[START Supplied text]
After the bell on Wednesday, streaming giant Netflix (NASDAQ:NFLX) announced its fiscal fourth quarter and full-year results for 2013. Overall, the report was very strong and Netflix issued solid guidance for the first quarter of 2014. This sent shares spiking higher, and many shorts were left with another large loss. Today, I'll break down the results, detail why Netflix is in better shape than most people thought, but explain why a better business doesn't always equal a better stock.
Streaming and overall results:
Netflix ended 2013 with more than 44 million streaming subscribers, and the company expects to end Q1 of 2014 with more than 48 million. The following table shows a breakdown of Netflix's Q4 results versus the company's guidance from the Q3 report.
I'll first start by discussing domestic streaming, since this is Netflix's largest segment. Both total and paid subscribers came in towards the upper end of Netflix's guidance range. Also, revenues hit the top end of the range. The only slight negative is that contribution margins could have been a bit better given the large revenue number.
[END Supplied text]
[START Dataset]
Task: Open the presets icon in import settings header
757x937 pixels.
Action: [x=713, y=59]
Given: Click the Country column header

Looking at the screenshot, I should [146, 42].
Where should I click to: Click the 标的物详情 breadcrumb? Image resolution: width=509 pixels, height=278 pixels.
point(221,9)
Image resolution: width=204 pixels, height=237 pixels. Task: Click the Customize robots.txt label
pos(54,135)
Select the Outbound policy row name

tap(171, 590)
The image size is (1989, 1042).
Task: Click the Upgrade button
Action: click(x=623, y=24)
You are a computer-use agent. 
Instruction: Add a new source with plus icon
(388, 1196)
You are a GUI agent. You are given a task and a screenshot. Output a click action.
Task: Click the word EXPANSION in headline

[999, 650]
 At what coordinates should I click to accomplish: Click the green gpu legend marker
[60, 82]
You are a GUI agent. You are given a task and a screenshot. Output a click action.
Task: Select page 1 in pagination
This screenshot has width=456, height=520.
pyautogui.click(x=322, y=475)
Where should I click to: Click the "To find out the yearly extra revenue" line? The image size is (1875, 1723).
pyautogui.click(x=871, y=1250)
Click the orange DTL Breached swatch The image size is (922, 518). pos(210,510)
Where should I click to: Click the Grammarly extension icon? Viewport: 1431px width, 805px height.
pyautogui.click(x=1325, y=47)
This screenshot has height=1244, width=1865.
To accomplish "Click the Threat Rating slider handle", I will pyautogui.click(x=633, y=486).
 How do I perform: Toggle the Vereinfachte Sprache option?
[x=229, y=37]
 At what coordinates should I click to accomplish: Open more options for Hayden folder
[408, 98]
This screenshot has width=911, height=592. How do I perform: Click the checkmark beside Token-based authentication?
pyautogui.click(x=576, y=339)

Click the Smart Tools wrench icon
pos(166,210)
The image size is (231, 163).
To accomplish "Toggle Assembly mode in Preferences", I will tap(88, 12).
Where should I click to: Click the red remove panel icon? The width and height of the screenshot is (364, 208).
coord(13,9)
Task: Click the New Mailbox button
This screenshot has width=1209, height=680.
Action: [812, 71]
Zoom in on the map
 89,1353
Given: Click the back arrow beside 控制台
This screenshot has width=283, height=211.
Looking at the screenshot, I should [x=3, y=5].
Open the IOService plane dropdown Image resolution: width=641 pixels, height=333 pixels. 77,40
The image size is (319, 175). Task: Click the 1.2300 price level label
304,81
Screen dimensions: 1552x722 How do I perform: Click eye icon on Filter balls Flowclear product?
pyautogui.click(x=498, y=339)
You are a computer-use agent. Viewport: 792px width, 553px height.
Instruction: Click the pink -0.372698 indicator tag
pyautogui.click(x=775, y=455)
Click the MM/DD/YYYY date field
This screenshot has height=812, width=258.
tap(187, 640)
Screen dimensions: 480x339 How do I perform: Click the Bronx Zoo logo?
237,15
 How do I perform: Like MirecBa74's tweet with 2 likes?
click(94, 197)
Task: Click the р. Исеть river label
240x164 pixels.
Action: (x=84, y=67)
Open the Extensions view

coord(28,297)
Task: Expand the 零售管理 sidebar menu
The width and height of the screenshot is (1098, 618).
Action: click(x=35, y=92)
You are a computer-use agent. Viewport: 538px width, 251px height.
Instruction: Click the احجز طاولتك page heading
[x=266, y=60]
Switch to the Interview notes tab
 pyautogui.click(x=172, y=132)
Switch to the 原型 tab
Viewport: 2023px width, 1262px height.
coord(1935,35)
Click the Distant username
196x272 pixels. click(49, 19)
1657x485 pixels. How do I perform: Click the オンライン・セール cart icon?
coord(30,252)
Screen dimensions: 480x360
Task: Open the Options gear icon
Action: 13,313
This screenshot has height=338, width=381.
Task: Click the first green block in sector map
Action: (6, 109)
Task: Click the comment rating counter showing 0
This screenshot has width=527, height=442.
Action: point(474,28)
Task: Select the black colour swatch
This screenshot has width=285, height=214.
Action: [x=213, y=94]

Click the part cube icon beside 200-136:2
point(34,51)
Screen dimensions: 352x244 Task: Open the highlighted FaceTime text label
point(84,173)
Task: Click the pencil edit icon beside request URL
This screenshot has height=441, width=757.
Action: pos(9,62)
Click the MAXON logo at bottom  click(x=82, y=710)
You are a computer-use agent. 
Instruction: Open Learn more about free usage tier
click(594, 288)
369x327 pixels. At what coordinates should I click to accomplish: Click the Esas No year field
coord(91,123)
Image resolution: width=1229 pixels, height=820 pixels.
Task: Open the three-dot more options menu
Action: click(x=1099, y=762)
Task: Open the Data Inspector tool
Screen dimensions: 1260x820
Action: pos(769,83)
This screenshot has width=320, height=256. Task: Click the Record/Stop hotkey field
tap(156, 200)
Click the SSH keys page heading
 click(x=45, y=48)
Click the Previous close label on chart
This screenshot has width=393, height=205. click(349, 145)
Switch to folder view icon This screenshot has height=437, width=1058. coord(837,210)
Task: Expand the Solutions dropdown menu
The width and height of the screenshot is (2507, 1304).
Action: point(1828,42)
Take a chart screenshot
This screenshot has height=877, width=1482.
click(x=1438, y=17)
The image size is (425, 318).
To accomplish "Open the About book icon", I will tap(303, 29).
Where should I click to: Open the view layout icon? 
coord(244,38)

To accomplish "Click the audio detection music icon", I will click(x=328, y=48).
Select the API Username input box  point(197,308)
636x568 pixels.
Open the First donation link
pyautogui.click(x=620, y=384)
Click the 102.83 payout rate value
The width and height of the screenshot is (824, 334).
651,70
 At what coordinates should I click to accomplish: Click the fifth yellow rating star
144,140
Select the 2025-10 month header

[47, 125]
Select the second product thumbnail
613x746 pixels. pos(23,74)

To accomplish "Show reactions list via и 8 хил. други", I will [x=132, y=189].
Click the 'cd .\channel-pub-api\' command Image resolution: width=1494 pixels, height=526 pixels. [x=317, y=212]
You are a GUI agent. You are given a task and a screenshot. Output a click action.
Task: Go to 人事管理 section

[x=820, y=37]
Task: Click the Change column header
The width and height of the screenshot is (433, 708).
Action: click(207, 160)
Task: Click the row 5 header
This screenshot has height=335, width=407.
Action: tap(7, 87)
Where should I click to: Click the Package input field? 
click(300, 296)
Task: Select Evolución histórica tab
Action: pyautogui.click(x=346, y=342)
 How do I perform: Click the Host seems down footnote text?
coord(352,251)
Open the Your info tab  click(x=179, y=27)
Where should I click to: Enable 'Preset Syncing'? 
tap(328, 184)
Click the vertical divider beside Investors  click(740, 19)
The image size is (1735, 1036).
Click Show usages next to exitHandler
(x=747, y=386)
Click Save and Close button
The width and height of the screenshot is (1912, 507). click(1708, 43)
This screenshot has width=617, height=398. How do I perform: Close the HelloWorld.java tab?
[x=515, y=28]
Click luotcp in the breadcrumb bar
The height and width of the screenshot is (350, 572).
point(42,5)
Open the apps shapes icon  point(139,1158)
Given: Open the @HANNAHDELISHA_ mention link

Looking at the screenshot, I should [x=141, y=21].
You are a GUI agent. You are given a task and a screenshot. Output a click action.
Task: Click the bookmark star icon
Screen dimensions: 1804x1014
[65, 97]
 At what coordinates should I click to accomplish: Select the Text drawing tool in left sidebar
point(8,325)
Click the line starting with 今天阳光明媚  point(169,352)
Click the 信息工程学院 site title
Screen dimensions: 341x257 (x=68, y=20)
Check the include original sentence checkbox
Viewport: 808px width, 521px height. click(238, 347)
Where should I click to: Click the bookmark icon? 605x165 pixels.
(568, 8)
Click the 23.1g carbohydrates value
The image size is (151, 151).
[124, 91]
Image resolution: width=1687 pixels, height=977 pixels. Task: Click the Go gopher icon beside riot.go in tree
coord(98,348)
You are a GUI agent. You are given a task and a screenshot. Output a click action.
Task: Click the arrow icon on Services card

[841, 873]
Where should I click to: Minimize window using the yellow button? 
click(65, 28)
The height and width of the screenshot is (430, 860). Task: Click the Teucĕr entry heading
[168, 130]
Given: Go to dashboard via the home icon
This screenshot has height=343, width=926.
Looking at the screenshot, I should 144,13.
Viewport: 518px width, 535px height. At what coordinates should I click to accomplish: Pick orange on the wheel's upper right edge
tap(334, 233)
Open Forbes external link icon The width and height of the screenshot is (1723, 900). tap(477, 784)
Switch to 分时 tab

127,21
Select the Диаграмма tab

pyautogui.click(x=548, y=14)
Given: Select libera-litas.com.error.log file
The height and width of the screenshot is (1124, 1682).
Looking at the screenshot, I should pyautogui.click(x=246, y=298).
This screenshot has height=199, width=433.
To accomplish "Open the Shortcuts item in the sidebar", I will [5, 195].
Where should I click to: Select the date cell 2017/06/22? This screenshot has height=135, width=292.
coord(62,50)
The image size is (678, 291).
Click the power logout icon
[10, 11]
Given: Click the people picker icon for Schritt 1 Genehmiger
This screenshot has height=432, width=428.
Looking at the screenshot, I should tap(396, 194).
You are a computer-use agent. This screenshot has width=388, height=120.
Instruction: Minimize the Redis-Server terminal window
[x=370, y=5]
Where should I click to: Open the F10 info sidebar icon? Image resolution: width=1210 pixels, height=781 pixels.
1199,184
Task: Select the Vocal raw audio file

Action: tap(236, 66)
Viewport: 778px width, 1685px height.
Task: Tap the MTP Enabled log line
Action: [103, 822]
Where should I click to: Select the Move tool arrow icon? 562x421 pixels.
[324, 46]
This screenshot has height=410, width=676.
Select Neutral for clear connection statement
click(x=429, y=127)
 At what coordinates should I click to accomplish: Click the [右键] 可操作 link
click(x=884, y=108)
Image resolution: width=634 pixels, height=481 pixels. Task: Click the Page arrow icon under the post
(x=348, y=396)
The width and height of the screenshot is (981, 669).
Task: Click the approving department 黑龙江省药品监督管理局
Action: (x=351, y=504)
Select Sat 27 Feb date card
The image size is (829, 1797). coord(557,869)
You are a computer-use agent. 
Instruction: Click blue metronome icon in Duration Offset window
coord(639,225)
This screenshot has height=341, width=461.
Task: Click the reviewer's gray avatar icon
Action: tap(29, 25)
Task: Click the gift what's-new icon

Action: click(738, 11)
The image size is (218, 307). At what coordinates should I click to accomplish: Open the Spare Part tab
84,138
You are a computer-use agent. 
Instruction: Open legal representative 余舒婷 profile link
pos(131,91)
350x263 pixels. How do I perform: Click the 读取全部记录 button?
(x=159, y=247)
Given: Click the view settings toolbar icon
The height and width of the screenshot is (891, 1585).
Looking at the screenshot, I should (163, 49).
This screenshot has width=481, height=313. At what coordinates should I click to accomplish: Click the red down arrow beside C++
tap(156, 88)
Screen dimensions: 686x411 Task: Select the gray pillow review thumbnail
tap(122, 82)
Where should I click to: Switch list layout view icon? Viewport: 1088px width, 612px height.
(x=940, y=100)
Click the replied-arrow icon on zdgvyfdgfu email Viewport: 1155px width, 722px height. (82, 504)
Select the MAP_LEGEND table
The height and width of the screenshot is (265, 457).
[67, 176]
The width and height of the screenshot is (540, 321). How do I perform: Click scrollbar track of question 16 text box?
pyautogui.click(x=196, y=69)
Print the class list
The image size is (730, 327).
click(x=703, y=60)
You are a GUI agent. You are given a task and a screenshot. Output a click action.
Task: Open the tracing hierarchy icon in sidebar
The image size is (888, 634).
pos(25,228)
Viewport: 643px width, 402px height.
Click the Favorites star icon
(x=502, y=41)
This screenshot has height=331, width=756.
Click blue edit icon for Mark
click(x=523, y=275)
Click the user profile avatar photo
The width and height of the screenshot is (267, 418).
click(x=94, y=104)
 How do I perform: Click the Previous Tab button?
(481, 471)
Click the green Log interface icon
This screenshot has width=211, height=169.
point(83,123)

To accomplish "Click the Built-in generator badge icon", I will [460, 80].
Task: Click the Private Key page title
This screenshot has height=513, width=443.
[END Dataset]
§ Short problem 1
In the Netflix earnings text, shorten the paragraph beginning "I'll first start by discussing domestic streaming" and keep its main facts.
§ Short problem 2
Copy word for word the passage of the Netflix earnings text that opens with the words containing "Streaming and overall" and closes with "the Q3 report.".
Rely only on the Netflix earnings text, not the rows.

§ Worked solution 1
Domestic streaming is Netflix's largest segment. Its total and paid subscribers landed near the upper end of guidance, and revenue reached the top of its range. The one slight negative was contribution margin, which could have been a bit better given that revenue.

§ Worked solution 2
Streaming and overall results:
Netflix ended 2013 with more than 44 million streaming subscribers, and the company expects to end Q1 of 2014 with more than 48 million. The following table shows a breakdown of Netflix's Q4 results versus the company's guidance from the Q3 report.